Implement and require ALL Roll20 staff to use MFA

I just got an email that yet again roll20 has been compromised.  While there's a huge amount of people that have requested MFA for our user accounts, which has been ignored by roll20 who have refused to implement it, the meat of the subject is all staff on roll20 need to be using MFA.  This should be a requirement in 2024 and the foot dragging is ridiculous.  I pay for an account with you guys, but I could self host with Foundry and do better security than roll20.  Foundry may not support MFA for user accounts, but it'd be easy to write up something for fail2ban to prevent brute force logins.  I'm seriously questioning why I'm paying roll20 at this point. As per the email my following personal information has likely been accessed first and last name, email address, last known IP address, and the last 4 digits of your credit card (solely if you had a stored payment with us). None of that is acceptable on any level.

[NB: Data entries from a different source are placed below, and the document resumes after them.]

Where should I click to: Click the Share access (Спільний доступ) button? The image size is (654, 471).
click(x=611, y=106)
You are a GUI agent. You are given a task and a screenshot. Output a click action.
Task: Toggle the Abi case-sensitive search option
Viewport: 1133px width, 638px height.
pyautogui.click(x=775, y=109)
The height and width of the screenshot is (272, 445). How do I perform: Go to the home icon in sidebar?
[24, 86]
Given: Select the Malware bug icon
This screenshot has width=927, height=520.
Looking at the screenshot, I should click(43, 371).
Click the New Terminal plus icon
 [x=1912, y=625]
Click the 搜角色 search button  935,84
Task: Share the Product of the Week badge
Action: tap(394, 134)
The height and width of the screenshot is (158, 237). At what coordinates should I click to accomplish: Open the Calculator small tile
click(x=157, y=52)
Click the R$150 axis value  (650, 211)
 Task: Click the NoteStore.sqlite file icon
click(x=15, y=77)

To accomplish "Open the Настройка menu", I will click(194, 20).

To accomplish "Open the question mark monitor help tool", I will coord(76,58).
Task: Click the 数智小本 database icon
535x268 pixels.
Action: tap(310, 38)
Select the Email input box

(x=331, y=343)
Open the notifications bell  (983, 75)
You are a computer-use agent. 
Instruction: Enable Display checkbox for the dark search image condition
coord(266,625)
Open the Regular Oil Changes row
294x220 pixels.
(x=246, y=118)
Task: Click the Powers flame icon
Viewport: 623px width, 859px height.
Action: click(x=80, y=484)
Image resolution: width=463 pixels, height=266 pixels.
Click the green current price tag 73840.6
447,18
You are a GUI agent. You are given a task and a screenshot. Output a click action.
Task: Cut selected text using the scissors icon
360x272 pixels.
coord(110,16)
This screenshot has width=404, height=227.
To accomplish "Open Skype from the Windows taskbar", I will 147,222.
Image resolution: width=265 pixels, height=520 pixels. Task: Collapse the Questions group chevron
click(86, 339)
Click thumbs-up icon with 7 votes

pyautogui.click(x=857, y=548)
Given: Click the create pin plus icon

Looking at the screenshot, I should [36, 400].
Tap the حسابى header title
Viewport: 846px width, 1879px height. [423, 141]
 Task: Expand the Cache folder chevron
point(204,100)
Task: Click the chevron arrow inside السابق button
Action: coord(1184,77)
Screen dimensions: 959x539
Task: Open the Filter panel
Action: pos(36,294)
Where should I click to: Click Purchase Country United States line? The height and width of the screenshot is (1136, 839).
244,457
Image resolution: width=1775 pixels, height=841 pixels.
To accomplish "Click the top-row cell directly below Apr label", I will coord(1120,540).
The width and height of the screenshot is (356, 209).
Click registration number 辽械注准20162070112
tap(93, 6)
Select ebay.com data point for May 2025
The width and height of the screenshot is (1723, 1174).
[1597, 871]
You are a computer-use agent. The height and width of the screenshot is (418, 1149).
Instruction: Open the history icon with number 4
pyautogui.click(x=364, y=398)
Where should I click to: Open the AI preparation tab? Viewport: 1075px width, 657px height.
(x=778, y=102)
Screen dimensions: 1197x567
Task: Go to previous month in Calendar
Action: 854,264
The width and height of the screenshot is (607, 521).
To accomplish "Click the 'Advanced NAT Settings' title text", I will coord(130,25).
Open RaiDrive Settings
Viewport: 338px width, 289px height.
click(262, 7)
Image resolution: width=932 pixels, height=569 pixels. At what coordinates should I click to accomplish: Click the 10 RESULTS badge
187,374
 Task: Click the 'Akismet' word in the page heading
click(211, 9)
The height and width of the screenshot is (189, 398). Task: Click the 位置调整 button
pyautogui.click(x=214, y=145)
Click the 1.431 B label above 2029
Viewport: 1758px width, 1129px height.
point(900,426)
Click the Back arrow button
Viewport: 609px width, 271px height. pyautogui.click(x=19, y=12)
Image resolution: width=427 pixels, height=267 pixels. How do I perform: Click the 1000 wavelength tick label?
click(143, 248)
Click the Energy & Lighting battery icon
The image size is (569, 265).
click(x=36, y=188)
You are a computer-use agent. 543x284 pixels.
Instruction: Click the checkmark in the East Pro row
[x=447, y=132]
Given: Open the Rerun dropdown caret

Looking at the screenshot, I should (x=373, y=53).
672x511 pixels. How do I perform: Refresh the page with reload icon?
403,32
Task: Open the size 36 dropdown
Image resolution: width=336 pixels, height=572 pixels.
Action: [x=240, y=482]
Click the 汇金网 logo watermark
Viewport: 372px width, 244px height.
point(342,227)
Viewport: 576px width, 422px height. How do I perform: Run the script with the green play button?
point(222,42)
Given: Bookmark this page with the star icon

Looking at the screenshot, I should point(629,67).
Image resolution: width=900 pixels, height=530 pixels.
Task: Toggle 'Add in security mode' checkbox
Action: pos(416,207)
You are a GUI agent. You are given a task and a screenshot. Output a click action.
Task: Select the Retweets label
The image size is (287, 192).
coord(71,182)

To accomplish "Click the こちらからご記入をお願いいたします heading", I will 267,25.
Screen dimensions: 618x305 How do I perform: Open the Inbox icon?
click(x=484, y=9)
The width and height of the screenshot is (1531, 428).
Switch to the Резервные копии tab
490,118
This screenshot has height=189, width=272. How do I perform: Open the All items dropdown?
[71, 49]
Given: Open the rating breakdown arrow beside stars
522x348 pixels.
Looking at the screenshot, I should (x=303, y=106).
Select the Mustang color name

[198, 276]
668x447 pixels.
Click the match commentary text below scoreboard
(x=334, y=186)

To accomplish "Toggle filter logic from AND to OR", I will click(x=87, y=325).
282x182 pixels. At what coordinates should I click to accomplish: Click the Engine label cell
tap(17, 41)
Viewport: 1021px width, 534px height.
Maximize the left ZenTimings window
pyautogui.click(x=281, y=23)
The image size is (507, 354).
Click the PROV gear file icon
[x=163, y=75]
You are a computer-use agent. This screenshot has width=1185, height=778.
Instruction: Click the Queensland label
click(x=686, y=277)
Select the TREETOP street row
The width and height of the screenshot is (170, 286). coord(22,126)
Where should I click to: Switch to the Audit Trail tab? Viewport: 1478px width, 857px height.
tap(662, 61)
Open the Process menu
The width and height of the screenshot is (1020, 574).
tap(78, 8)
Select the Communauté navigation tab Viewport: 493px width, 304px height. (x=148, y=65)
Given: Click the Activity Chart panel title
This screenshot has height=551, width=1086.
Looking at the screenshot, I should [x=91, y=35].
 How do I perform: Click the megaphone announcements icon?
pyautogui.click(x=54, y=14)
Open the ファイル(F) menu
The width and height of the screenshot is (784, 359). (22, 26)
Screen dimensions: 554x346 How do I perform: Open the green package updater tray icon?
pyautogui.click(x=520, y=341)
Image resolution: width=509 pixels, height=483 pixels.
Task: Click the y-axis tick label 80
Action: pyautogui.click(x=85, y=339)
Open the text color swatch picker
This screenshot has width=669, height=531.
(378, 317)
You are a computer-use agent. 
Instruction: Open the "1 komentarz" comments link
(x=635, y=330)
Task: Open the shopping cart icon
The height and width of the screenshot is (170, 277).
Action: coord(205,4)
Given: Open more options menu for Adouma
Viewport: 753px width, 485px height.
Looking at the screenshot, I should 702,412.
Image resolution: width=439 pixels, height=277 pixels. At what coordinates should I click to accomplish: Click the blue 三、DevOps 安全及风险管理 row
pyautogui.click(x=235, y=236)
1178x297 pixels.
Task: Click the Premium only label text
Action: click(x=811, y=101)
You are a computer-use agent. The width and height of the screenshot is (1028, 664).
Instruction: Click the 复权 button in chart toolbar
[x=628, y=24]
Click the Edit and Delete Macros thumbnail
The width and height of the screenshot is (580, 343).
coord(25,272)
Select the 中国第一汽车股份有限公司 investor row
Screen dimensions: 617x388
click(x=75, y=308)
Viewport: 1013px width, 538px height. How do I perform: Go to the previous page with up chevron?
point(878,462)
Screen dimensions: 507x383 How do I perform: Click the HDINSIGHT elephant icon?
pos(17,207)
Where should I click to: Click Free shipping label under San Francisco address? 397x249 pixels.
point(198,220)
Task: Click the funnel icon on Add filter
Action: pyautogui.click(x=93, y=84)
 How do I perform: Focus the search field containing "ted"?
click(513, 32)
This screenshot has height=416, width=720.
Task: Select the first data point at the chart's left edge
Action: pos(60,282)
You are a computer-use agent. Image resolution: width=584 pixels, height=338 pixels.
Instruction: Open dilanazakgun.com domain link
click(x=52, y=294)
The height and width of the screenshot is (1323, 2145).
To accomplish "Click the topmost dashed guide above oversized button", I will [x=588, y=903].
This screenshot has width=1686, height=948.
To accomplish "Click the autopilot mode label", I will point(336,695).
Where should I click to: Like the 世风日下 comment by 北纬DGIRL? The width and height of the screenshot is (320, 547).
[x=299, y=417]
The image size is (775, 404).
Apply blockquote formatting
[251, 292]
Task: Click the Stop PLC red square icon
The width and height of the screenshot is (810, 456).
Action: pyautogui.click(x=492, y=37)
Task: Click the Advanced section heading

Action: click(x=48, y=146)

One ADMIN Account was hacked recently, so maybe you saw this? I did not get the mail you are referring to... DrHappyAngry said: I just got an email that yet again roll20 has been compromised.  While there's a huge amount of people that have requested MFA for our user accounts, which has been ignored by roll20 who have refused to implement it, the meat of the subject is all staff on roll20 need to be using MFA.  This should be a requirement in 2024 and the foot dragging is ridiculous.  I pay for an account with you guys, but I could self host with Foundry and do better security than roll20.  Foundry may not support MFA for user accounts, but it'd be easy to write up something for fail2ban to prevent brute force logins.  I'm seriously questioning why I'm paying roll20 at this point. As per the email my following personal information has likely been accessed first and last name, email address, last known IP address, and the last 4 digits of your credit card (solely if you had a stored payment with us). None of that is acceptable on any level.

Yes it was an admin account that got hacked which I'm referring to and just got an email about.  This is easily solvable.  All staff on roll20 should be required to use MFA which will help protect our accounts, even if the individual user isn't using MFA (which you should and needs to be implemented for user accounts as well, but that's been asked repeatedly in other threads) protecting the admin and staff accounts obviously needs to be a much higher priority than roll20 has set it as.  Obviously first they need to implement MFA for roll20 accounts, but it absolutely needs to be a requirement for all roll20 staff to use it. TheMarkus1204 said: One ADMIN Account was hacked recently, so maybe you saw this? I did not get the mail you are referring to... DrHappyAngry said: I just got an email that yet again roll20 has been compromised.  While there's a huge amount of people that have requested MFA for our user accounts, which has been ignored by roll20 who have refused to implement it, the meat of the subject is all staff on roll20 need to be using MFA.  This should be a requirement in 2024 and the foot dragging is ridiculous.  I pay for an account with you guys, but I could self host with Foundry and do better security than roll20.  Foundry may not support MFA for user accounts, but it'd be easy to write up something for fail2ban to prevent brute force logins.  I'm seriously questioning why I'm paying roll20 at this point. As per the email my following personal information has likely been accessed first and last name, email address, last known IP address, and the last 4 digits of your credit card (solely if you had a stored payment with us). None of that is acceptable on any level.

This is the second time R20 has been hacked and once was bad enough. You would think with all the money they make they would actually use some of it to keep their paying customers safe. Something really has to be done about this because this is ridiculous.

I also received the email. I agree that all admin users and staff of a company should be using MFA. In the stage there should be default for anyone dealing with users data. Also all staff should be participating in fishing training and testing.  Hello Roll20 User,   We are writing to tell you about a data security incident that may have exposed some of your personal information. We take the protection and proper use of your information very seriously. For this reason, we are contacting you directly to explain the circumstances of the incident.    On June 29, 2024, at 6:30 P.M. Pacific Time, Roll20 learned that an administrative account was compromised. By 7:30 P.M. Pacific Time, 

Upvote people ^

Lack of MFA is a reason I have NOT become a paying customer, it is sad that in 2024 this platform which so many use still is not secured.

Upvoted. This and user 2FA should be standard security for Roll20.

+1. Maybe after another seven years and another data breach they'll actually do something.

李鐵拐 said: +1. Maybe after another seven years and another data breach they'll actually do something. I remember someone, years ago, joked about waiting until someone from Roll20 staff themselves were hacked, so we could see proper 2FA implemented. Now that it's happened for real...

And this post continues to die in silence

Bumping this so it doesn't go away and continued to be ignored by Roll20 staff, putting all of our accounts, personal & financial information at risk.

Likewise, this would be good at least for the staff, if only for security's sake. Not having this is inviting another data breach and hack.